One obvious explanation for that disparity? The difference in cost.
“One customer told me, ‘I love you and I want to support you, but I can’t buy all my cannabis here. It’s too expensive,’” said Jeremy Jacob, the co-owner of a Vancouver marijuana store, as quoted by the Associated Press. “The black-market producers are being well rewarded by legalization.”
It was a year ago to the day when Canada joined Uruguay as the only other country to permit recreational marijuana nationwide; the reform also made Canada the first industrial country in the world to embrace legalization.
The policy change was pushed by Canadian Prime Minister Justin Trudeau, who said last year that it has “been too easy for our kids to get marijuana – and for criminals to reap the profits.” When the law officially took effect last October, Canadians celebrated by sparking up joints and forming long lines outside the newly opened pot shops.
But the sales figures suggest that the country’s fledgling legal weed industry still remains a work in progress. The Associated Press noted another factor that has hamstrung legal sales. While there are more than 560 pot shops across the country, more than half are concentrated in Alberta, the fourth largest province located on the western half of Canada. Conversely, Ontario and Quebec, where two-thirds of the country’s population reside, only have 45 shops total.

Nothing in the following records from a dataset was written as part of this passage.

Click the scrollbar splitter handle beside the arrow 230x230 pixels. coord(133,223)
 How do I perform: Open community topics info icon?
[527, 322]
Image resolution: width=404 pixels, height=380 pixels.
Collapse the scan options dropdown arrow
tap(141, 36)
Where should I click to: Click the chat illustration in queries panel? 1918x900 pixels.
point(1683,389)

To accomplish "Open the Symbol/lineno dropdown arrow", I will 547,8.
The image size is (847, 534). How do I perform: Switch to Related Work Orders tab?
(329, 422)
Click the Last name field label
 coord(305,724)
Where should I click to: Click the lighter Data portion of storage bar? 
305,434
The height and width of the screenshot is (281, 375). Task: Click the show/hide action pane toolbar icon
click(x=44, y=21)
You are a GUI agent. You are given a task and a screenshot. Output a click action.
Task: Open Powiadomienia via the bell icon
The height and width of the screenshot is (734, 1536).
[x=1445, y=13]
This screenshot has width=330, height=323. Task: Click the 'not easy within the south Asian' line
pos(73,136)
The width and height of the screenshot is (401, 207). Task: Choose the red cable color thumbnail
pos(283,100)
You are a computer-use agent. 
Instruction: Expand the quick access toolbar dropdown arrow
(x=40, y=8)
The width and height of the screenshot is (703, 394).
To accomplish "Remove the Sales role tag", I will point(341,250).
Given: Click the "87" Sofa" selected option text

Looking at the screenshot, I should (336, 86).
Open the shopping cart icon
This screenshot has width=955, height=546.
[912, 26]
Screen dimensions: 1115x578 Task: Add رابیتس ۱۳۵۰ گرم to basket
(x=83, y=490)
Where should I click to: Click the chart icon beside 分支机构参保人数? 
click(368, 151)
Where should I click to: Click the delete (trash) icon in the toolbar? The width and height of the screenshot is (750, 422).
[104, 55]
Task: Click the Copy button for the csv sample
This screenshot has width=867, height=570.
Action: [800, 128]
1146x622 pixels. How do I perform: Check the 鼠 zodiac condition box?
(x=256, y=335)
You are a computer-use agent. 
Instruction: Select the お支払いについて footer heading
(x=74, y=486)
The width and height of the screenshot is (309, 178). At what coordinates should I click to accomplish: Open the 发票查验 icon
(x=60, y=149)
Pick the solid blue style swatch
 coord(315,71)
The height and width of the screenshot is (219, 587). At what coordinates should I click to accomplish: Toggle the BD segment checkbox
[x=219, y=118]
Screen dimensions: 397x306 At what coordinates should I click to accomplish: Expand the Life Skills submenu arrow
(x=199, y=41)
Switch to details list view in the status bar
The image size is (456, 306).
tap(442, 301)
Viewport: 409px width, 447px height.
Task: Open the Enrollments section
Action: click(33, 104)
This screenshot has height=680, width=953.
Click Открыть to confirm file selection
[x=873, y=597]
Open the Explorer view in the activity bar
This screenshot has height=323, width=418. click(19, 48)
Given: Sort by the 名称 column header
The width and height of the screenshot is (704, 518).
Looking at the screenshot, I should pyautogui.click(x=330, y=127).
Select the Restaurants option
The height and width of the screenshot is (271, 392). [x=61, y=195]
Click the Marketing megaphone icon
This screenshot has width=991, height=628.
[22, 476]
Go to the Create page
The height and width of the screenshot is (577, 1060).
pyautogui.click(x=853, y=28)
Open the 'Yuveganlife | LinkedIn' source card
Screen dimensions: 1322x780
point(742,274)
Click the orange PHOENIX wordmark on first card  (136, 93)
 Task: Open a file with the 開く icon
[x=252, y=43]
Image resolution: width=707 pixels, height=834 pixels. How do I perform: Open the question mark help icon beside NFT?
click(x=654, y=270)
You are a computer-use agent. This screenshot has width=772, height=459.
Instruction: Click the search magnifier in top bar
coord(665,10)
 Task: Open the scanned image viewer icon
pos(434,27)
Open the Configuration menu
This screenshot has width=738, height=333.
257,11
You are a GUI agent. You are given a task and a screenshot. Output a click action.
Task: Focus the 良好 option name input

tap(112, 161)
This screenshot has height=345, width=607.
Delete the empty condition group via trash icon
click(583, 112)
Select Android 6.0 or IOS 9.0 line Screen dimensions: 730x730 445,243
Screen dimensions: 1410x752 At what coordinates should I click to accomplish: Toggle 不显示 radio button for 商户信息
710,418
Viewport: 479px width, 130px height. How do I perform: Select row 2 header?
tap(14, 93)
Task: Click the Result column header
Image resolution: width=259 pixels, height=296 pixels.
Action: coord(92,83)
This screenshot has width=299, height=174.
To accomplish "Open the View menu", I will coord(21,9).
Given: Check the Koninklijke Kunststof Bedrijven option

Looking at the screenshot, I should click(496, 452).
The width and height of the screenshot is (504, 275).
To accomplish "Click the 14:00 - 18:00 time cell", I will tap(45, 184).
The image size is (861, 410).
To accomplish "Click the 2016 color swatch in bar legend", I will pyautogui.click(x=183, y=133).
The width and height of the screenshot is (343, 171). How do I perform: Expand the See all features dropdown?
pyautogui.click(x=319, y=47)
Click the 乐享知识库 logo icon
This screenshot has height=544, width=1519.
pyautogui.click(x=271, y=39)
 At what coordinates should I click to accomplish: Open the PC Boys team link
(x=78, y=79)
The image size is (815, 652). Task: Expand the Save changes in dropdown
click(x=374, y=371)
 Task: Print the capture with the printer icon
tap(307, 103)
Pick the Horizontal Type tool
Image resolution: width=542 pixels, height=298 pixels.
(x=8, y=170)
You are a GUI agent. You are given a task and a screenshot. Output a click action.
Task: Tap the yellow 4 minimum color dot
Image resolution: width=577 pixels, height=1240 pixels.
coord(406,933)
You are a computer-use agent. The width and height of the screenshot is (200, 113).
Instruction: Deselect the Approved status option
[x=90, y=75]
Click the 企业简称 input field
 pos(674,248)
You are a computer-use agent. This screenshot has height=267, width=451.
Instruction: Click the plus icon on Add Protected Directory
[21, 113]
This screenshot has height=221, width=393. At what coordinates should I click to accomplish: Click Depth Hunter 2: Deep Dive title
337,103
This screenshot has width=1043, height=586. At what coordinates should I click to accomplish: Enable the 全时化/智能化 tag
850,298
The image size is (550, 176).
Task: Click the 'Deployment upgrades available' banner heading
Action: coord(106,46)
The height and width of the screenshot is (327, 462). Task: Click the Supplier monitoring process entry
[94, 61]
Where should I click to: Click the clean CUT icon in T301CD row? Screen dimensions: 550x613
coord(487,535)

The Illicit Market Thrives In Regulated Areas
The resilience of the illicit marijuana market isn’t unique to Canada. In California, where recreational pot was made legal in 2016, the unregulated market remains supreme.
A report last month found that California’s unregulated cannabis industry is a whopping three times larger than the regulated market established by the referendum. According to the report, there are about 2,835 unlicensed dispensaries and delivery services throughout the state, compared with only 873 licensed marijuana dealers.
The culprit in that case, according to the United Cannabis Business Association, which represents licensed pot dealers in California, is Weedmaps, an app that allows users to locate dispensaries near them.
The group has been pressuring state officials to crack down on Weedmaps, which is apparently still littered with listings for illegal dispensaries.